Help for families of avalanche victims on Everest
Waiting for the calm after the storm. Currently the wind is blowing strongly in the summit region of Mount Everest – with speeds up to 60 knots (about 110 km per hour). A summit attempt of one of the about ten teams on the Tibetan north side of the mountain is out of question. Not until 16 May a good weather window with low wind is expected. On the south side of Everest, according to the U.S. expedition leader Eric Simonsen, the “Icefall doctors” brought down their ladders and ropes from the Khumbu Icefall. Until next season, the material is deposited in a storage in Gorak Shep, the last permanently inhabited small village near Mount Everest at 5200 meters. Thus there will be definitely no climb to the 8850-meter-high summit from the Nepalese side this spring. This week in Kathmandu, the Japanese climber Ken Noguchi presented on behalf of his environmental protection organization “Seven Summits Actions for Sustainable Society” a donation of $ 100,000 to Ang Tshering Sherpa, president of the Nepal Mountaineering Association (NMA).
NMA to coordinate the aid
With the money that Noguchi collected in Japan, the families of the 16 victims of the avalanche on Everest (look at the moving video of the New York Times “Last minutes on Everest” below) shall be supported. The Nepalese government has commissioned the NMA to ensure the education of the children of these families.

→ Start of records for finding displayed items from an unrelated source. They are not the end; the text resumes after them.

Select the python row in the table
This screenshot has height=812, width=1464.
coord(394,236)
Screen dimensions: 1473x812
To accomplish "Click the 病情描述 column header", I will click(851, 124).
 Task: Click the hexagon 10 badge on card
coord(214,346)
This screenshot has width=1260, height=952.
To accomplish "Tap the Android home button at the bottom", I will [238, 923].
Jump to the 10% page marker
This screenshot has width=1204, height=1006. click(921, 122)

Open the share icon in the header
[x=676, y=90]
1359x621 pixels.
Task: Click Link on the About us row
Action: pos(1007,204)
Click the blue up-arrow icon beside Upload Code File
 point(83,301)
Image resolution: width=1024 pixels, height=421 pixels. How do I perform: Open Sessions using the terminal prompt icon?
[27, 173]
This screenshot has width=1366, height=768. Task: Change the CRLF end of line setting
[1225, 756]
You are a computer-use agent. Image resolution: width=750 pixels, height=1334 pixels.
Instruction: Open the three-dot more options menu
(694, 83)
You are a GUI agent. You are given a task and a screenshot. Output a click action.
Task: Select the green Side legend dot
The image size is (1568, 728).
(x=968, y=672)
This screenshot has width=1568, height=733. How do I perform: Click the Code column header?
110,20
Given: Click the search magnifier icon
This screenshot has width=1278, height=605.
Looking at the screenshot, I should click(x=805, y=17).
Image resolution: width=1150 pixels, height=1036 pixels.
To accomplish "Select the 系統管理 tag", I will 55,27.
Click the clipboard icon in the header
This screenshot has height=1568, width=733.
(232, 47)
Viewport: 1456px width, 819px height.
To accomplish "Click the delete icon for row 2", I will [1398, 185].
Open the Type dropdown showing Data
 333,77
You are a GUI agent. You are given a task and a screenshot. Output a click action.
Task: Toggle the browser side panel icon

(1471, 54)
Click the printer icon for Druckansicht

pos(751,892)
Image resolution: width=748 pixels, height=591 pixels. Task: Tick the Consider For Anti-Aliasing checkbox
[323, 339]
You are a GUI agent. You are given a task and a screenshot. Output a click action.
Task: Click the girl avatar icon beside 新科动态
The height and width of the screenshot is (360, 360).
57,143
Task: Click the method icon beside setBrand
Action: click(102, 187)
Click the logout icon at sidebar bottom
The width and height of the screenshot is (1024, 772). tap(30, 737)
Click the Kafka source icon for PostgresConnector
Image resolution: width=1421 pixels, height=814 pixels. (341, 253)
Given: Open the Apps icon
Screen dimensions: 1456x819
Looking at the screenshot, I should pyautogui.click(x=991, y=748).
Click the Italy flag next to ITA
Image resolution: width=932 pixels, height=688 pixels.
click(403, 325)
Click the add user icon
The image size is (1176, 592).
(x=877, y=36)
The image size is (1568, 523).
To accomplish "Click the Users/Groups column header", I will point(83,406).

Ang Tshering announced that his association was in the process of creating a relief fund to which the NMA would add a matching sum. “We are receiving emails and phone calls from our friends around the world with the interest to support the family members”, said Ang Tshering. In many countries climbers have started charity projects for the relatives of the avalanche victims – such as German doctor and mountaineer Matthias Baumann, who was at Everest base camp when the avalanche came down:
In 1999, Ken Noguchi became, at the age of 25, the youngest person at that time to scale the “Seven Summits”, the highest mountains of all continents. The cancellation of an entire climbing season on the Nepalese side of Everest like this spring should not repeat, the 40-year-old Japanese said: “If this happens again, foreigners will give up on Mount Everest.” Or switch to the Tibetan side of the mountain. The blind Austrian climber Andy Holzer is planning to do that next year. “I want to walk away from the chaos that has arisen on the Nepalese side. I do not want to become a pawn in the hand of the Nepalese government and the Sherpas”, the 47-year-old said after his return from Nepal.